__GIVEN EXERCISE__. Rewrite the rows below, from the first one through the line containing "tap(31, 157)", swapping "screenshot" for "screen capture" and leaving everything else unchanged.

__EXERCISE MATERIAL__.
____________

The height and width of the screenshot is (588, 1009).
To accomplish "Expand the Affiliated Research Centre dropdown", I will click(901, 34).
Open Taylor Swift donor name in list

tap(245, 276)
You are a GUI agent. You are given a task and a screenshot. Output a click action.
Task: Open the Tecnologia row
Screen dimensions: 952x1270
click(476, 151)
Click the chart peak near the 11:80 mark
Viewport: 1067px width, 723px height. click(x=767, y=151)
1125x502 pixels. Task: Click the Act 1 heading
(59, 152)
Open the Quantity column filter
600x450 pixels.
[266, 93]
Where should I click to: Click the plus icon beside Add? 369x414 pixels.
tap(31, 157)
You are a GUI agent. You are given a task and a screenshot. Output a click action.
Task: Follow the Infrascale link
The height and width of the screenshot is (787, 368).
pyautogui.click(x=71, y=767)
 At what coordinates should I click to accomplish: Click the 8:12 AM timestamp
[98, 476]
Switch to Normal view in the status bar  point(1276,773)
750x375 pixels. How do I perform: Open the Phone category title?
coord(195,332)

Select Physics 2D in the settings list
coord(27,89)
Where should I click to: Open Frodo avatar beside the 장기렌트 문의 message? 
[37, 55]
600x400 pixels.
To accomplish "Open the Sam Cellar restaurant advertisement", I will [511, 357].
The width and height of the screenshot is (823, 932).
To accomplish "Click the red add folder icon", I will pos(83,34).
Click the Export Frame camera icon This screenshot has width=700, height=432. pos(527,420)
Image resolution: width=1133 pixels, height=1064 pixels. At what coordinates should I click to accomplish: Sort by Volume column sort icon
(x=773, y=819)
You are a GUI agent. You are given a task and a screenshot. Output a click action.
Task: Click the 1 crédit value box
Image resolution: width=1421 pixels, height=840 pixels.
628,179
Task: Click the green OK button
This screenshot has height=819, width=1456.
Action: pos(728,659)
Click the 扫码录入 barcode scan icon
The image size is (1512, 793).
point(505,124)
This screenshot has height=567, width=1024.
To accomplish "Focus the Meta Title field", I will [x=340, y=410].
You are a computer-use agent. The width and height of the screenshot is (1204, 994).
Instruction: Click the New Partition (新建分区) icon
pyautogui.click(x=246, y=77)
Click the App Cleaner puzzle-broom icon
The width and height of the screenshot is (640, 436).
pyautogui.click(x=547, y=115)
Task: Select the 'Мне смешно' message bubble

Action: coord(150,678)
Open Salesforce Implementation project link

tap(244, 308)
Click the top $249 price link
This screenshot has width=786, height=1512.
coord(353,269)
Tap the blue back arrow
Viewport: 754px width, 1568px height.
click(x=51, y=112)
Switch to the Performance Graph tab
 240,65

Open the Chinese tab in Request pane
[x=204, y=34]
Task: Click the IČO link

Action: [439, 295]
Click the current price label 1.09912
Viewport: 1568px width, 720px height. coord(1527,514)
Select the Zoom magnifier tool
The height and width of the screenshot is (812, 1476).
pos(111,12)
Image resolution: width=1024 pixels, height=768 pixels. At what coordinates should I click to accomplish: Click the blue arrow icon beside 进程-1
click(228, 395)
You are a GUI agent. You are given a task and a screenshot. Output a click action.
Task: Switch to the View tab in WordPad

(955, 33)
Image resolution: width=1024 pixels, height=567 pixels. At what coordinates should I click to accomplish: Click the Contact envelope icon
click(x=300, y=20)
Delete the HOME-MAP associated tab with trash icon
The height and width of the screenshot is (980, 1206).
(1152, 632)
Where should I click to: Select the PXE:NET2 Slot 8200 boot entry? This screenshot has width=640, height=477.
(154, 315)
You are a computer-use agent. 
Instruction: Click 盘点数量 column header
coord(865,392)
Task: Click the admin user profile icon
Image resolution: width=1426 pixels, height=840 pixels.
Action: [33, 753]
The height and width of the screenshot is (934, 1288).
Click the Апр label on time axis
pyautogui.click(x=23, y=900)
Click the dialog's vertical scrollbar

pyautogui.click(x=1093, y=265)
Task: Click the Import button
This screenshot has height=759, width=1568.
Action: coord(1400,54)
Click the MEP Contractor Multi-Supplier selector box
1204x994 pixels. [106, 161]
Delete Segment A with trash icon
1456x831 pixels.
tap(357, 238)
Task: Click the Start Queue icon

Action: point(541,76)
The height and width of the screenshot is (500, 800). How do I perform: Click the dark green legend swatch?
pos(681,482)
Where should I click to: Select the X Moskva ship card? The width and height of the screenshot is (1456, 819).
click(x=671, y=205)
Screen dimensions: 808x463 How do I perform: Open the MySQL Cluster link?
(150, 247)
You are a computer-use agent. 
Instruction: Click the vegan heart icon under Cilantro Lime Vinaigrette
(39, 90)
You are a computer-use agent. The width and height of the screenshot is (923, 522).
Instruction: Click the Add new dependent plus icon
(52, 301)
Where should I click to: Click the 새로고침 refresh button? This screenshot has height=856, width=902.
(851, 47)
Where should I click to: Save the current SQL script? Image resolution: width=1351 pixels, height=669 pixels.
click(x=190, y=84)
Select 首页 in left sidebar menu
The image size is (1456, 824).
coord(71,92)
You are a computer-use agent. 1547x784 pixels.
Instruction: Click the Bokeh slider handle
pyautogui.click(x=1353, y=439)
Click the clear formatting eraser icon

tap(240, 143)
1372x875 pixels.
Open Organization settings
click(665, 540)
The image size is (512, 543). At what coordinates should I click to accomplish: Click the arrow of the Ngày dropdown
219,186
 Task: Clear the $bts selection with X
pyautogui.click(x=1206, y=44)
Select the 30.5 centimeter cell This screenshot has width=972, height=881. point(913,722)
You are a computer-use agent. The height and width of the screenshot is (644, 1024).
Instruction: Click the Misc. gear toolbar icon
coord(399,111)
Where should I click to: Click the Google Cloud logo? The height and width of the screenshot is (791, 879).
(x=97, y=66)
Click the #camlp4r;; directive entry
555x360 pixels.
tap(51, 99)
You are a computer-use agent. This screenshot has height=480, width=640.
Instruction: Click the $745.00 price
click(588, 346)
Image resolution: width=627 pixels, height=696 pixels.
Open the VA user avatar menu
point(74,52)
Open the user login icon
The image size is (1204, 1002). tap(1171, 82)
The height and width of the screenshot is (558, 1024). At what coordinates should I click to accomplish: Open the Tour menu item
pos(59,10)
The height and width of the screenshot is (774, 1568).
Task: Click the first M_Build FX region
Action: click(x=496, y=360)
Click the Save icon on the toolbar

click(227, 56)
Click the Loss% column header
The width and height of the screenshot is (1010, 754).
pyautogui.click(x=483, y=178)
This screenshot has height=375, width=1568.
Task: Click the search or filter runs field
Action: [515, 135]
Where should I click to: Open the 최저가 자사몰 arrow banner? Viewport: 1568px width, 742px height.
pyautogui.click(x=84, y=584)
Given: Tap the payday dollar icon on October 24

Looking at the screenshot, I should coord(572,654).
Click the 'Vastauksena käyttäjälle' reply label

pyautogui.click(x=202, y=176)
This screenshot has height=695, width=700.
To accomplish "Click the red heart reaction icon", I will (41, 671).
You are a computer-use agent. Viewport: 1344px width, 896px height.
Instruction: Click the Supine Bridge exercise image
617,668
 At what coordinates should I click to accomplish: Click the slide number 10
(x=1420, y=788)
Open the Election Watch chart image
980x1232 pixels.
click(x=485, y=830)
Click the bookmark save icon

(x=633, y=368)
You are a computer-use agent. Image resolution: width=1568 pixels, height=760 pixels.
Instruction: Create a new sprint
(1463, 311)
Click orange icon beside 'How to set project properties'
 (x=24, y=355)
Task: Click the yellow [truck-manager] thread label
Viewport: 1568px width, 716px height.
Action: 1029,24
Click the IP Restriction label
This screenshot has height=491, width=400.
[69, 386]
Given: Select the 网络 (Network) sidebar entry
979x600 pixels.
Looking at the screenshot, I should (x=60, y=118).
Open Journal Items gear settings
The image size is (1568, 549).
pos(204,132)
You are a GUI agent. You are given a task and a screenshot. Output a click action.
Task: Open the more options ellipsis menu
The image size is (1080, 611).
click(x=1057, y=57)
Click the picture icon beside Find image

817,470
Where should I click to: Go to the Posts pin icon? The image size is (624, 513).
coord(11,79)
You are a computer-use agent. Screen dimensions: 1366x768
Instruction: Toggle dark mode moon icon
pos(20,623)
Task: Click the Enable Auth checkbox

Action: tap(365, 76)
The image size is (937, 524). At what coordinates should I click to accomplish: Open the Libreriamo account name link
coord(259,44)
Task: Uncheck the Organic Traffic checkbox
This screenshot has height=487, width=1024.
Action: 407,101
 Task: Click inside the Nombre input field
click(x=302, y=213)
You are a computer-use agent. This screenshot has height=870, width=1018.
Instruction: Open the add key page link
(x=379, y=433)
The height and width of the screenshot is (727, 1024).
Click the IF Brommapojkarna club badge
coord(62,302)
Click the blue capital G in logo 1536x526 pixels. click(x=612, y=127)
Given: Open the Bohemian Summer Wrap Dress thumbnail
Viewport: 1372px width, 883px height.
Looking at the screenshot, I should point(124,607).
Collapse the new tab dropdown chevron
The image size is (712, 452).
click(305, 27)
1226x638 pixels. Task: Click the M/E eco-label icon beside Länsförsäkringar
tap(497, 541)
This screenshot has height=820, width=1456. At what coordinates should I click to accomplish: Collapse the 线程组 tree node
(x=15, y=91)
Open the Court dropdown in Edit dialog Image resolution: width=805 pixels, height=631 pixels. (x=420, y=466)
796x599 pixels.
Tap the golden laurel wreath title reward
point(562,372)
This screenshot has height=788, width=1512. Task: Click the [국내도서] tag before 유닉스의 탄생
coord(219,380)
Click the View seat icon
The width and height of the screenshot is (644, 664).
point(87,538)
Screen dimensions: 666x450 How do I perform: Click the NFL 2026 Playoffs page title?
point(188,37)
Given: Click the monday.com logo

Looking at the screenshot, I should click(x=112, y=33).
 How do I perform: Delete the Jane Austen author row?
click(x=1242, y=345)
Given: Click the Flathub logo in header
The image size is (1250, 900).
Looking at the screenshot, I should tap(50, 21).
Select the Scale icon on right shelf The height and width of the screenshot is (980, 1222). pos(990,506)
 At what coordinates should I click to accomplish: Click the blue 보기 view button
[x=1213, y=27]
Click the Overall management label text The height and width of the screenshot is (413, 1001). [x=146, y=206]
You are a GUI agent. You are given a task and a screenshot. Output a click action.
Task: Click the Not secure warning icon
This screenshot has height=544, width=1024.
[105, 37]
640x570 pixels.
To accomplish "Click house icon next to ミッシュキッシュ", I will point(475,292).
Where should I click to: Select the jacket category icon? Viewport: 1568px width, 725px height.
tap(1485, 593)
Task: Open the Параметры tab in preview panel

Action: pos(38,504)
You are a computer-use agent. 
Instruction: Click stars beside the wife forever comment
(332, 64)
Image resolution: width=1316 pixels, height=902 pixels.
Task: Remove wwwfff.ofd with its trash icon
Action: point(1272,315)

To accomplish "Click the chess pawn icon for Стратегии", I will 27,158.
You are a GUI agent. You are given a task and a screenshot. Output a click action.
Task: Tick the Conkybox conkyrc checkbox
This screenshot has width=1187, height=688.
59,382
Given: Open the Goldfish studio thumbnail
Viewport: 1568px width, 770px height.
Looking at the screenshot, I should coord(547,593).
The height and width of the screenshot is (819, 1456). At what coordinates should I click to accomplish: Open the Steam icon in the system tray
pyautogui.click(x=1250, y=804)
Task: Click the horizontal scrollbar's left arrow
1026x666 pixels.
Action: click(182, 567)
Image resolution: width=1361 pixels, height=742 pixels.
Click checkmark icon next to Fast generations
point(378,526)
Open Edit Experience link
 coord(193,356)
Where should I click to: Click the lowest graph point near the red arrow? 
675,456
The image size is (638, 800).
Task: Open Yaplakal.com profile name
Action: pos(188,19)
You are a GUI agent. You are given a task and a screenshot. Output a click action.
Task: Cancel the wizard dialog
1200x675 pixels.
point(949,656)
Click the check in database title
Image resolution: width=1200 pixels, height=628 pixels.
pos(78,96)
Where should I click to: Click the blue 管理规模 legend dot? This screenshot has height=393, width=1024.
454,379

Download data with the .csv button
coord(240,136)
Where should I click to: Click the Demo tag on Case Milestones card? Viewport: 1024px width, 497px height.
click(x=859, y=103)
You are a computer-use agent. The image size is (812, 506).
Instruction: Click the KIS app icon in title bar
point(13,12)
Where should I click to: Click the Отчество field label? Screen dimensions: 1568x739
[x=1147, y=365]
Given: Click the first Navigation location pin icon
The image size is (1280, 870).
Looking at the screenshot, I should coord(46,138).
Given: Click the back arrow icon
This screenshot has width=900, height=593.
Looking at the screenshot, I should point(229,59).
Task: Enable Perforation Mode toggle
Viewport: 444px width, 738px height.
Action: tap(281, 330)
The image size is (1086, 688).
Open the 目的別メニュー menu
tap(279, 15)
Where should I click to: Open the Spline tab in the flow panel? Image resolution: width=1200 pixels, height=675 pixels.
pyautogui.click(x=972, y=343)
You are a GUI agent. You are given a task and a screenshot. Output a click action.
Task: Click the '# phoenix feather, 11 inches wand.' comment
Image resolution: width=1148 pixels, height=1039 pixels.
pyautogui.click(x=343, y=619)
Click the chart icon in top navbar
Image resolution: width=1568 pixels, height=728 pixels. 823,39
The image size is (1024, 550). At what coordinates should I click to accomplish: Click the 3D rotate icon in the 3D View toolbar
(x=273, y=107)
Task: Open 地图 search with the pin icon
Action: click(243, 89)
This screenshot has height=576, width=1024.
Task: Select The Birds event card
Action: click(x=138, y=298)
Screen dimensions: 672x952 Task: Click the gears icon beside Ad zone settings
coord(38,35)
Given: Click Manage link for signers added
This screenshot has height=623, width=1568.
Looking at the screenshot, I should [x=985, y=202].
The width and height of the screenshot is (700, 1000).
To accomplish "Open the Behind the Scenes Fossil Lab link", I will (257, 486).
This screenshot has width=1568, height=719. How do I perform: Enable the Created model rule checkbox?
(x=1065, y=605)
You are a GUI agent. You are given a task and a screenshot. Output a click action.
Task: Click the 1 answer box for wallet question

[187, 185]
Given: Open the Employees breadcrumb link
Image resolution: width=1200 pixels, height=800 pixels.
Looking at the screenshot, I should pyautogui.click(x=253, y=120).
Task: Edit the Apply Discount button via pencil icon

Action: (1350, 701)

____________

__TASK RESULT__.
The height and width of the screen capture is (588, 1009).
To accomplish "Expand the Affiliated Research Centre dropdown", I will click(901, 34).
Open Taylor Swift donor name in list

tap(245, 276)
You are a GUI agent. You are given a task and a screen capture. Output a click action.
Task: Open the Tecnologia row
Screen dimensions: 952x1270
click(476, 151)
Click the chart peak near the 11:80 mark
Viewport: 1067px width, 723px height. click(x=767, y=151)
1125x502 pixels. Task: Click the Act 1 heading
(59, 152)
Open the Quantity column filter
600x450 pixels.
[266, 93]
Where should I click to: Click the plus icon beside Add? 369x414 pixels.
tap(31, 157)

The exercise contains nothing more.